- [SOURCE PASSAGE]
##########
Maybe we’re not ready for Uber, after all. Two weeks ago, amid the highest of expectations, I launched a one-day experiment to replicate a ride-share service similar to those available to the rest of the planet.
Although granted an exemption in New York City, Uber and Lyft remain banned here in upstate, pending legislative approval.
My plan was to give locals a preview of what’s coming, assuming the Legislature realizes that sometimes our mules and buggies up in these parts break down, and we require one of those fancy modern motor cars to take us to the mercantile or a public hanging.
I was jazzed. I proudly named my service Tuber, and I publicized it in the March 23 Syracuse New Times. Along with a free ride, I offered a complimentary salt potato to each passenger. In a freebie-loving town where people wait in line at the New York State Fair for 20 minutes to get a thimble of milk for a quarter, I figured my email inbox would overflow with ride requests.
I figured wrong. Total number of rides given in my eight-hour shift, not counting friends and family: 2.
How big a bust was Tuber? At one point, I was so bored I stopped by the tire store to get my lug nuts re-torqued. Soon after my wife texted me, “If you’re looking for something to do, you have some shirts to pick up at the dry cleaner.” So, off I went to the dry cleaner, feeling like the world’s biggest Tuber goober.
Oh, sure, there were the usual suspects, people who know me and make a habit of exploiting my generous nature. There was my friend Randy, who needed a ride home from the shop where his car was being repaired. Done. My daughter Miranda requested a ride home from school. Check.
Another entitled freeloader was the beguiling and infinitely talented local actress Moe Harrington. She needed a ride home from her job at ACR Health. That journey required a slight detour to the extent that my mixed-breed security dog Larry wound up standing on a bar table with his head immersed in a bucket of peanuts. More on that shortly.
As for “real” passengers, they were trouble-free. My first pickup was Jake Irvin, a Syracuse University art education student. He needed a ride from the Syracuse Academy of Sciences Charter School on West Genesee Street, where he student-teaches, up to the SU campus. Nice kid.
Jake, coincidentally, is a part-time Uber driver back home in Los Angeles. Lacking any interesting ride-share stories of my own, Jake helped me fill in the blanks. One time he drove three guys to an LA-area strip club. On the return, one of the patrons was on the verge of throwing up but gamely held off, even though Jake offered him multiple plastic garbage bags that he keeps in his car “just in case.”
##########
- [EXTRACTED DATA]
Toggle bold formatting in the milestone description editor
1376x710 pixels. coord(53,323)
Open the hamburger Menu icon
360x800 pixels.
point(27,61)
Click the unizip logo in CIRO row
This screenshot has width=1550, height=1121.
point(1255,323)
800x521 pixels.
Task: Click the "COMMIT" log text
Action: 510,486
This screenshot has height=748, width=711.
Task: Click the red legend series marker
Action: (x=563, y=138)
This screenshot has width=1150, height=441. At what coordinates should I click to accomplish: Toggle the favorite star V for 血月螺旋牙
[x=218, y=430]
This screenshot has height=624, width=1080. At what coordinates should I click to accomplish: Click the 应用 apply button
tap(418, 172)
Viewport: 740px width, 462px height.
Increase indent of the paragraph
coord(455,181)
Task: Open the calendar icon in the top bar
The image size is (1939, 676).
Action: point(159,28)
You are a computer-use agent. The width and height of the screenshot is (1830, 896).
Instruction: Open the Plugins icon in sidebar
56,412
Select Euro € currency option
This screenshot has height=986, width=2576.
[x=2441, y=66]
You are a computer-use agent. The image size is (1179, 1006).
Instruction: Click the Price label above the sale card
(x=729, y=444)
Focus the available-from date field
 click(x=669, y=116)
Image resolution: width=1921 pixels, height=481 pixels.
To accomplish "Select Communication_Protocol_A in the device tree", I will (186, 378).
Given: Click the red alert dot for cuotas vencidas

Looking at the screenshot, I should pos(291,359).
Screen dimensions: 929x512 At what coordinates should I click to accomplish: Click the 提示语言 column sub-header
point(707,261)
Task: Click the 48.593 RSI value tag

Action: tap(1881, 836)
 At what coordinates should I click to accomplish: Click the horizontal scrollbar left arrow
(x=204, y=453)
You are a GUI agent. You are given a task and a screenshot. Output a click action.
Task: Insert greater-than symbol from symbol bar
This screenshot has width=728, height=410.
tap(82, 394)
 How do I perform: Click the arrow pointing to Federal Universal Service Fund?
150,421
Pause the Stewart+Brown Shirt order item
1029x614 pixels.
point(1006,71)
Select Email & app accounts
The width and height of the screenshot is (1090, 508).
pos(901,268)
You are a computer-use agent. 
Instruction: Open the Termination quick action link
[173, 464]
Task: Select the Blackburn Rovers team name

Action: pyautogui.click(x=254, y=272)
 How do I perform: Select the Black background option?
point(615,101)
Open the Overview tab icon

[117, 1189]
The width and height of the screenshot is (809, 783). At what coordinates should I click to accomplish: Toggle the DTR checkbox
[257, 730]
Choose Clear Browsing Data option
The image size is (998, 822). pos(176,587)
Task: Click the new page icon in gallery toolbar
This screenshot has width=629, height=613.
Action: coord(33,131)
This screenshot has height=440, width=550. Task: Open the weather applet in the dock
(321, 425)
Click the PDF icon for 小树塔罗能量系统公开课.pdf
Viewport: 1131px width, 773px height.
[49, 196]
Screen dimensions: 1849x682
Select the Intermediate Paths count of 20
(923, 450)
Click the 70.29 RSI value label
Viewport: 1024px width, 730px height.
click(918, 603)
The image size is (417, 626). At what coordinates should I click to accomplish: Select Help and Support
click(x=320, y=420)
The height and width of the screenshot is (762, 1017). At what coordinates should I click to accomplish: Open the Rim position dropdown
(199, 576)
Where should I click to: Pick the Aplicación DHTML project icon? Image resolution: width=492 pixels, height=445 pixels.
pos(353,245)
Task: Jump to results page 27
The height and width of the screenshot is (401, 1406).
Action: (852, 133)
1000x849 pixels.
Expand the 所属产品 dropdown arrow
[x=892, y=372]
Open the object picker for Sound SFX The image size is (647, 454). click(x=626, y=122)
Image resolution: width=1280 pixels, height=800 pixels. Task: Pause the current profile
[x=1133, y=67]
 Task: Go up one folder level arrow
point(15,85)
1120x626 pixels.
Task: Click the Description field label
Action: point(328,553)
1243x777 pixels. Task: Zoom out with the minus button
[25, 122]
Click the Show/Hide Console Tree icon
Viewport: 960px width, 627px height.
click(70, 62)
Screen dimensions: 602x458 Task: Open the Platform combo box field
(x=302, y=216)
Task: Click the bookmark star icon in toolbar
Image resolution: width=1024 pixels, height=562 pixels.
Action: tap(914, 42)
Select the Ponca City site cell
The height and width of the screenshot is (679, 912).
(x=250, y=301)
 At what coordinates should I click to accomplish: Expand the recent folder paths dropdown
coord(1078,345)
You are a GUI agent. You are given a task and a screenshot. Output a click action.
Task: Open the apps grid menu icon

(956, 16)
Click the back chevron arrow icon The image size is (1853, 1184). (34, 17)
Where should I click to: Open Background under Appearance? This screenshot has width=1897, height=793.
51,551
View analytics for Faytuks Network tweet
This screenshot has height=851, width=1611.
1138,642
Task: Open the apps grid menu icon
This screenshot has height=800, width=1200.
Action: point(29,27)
##########
Transcribe word for word the stretch of the Tuber ride-share text from "Oh, sure, there" through "on that shortly.".

Oh, sure, there were the usual suspects, people who know me and make a habit of exploiting my generous nature. There was my friend Randy, who needed a ride home from the shop where his car was being repaired. Done. My daughter Miranda requested a ride home from school. Check.
Another entitled freeloader was the beguiling and infinitely talented local actress Moe Harrington. She needed a ride home from her job at ACR Health. That journey required a slight detour to the extent that my mixed-breed security dog Larry wound up standing on a bar table with his head immersed in a bucket of peanuts. More on that shortly.